As you may have noticed if you write a blog, however modest it might be (such as yours truly), you’ll receive spam comments. A lot. Things like that:

spam 1

 

Spam like this is usually obvious. Thankfully, some spammers go out of their ways to create engaging messages to fool your filters, both automated (like Akismet, who dutifully collected all the ones exposed in this post) and human. I’ve been collecting the best of breed (I know, I live a very sheltered life), such as…

 

The Ones Sucking Up

magnificent

Aaaah, the day-to-day of spam. “Magnificent”, nothing less!

 

fame

“Famous”! Money! Girls! Bling! Bring it on!

 

trains

 

“Amazing”, yay! Although I hope you realized you are trying to advertise train horns on a tech blog. Train horns.

 

The Confused Identities

dave-sabine

Why thank you, Sabine — I mean Dave. Hmm, wait.

 

The Sarcastic

colors

The colors on this post are amazing? Are you on drugs?

 

great risk

 

Ah, yes. Writing about SICP almost got me killed by M.I.T.’s own Secret Service. As a matter of fact, I’m hiding in Kazakhstan right now.

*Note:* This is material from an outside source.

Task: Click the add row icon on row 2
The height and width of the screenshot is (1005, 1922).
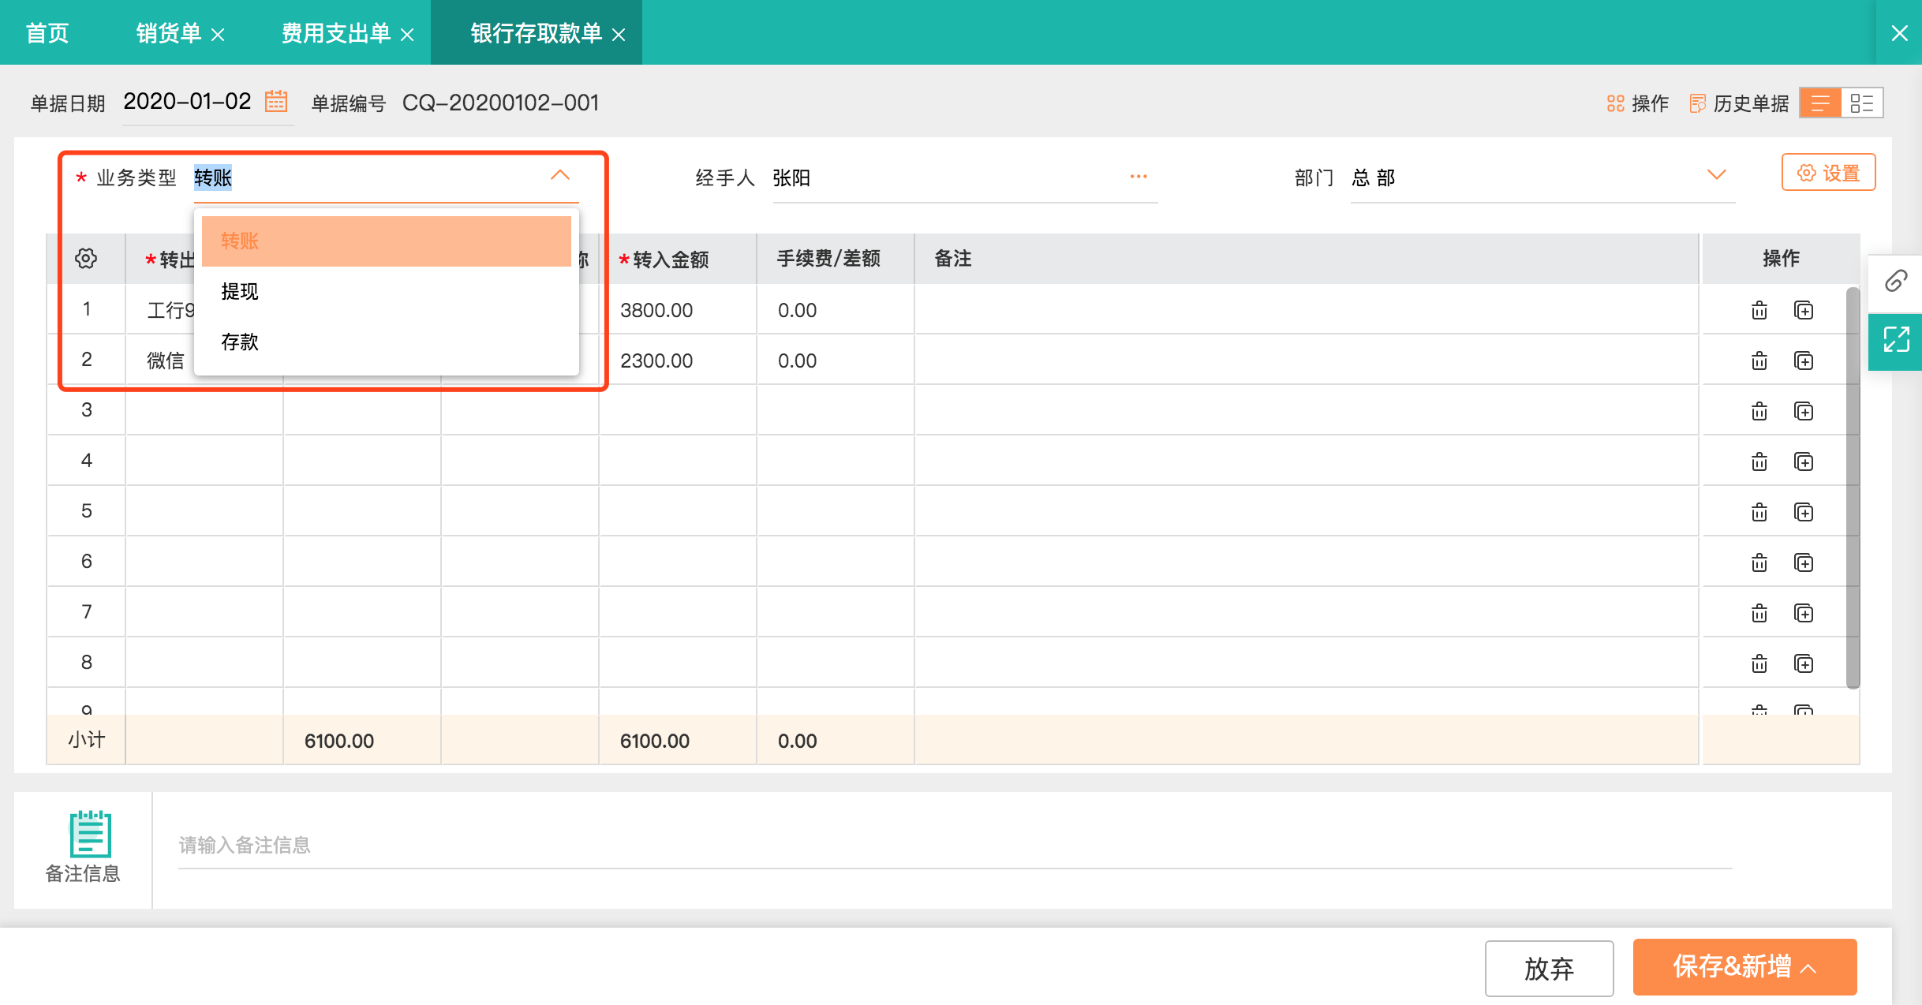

(On a serious note, I emailed Hal Abelson about a typo in the online version of SICP and received a very nice answer by him personally the very next day — hats off to you, sir!)

 

The Keyword Bingo

keywordbingoGotta unlock ‘em all!

 

The Compliment That Wasn’t

notcompliment

This starts well… Grow, trendy, extremely amazing, attractive… Yeah, classical spam. But at closer look, this is actually a poorly translated troll insinuating that my post is unworthy. Darn!

 

The Cringe-Worthy

incite

It is very telling whether you consider “incite full” or the concept of high-waist shorts to be the worst part of this spam. I can’t really pick, they’re both frightening.

 

The Big-In-Japan

A slight variation on plain sucking up is doing so in different languages.

arabic

russian

portuguese

Google translating that last one gives:

Hello interesting post, I liked a lot, maybe we could become blog palls:) lol!
Aside from the jokes call me Navid and look like you publish on the Internet although the theme of my room … this is very different.
I study the pages on poker free bonus without risking your cash … …
Greatly enjoyed what I saw written on this second visit
I shall return:)
Ps: I have a bad Portuguese

Thumbs up for the politeness and the disclaimer at the end. That’s top quality spam. Not so much to say for the reading skills though, because I don’t remember discussing online poker strategies together with ncurses.

 

The Philosopher

philosopher

Wow! That turns out to be an (unsourced) citation of the late John Enoch Powell, a conservative English MP who’s also quoted as saying “reading one’s diary is like returning to one’s own vomit”, which may or may not be a more appropriate metaphor for blogs. And spam. Oh well.

 

The Prescient

pussy

Apart from the fact that they fscked up the URL bbtag — HOW DO THEY KNOW ABOUT MY SECRET PASSION!?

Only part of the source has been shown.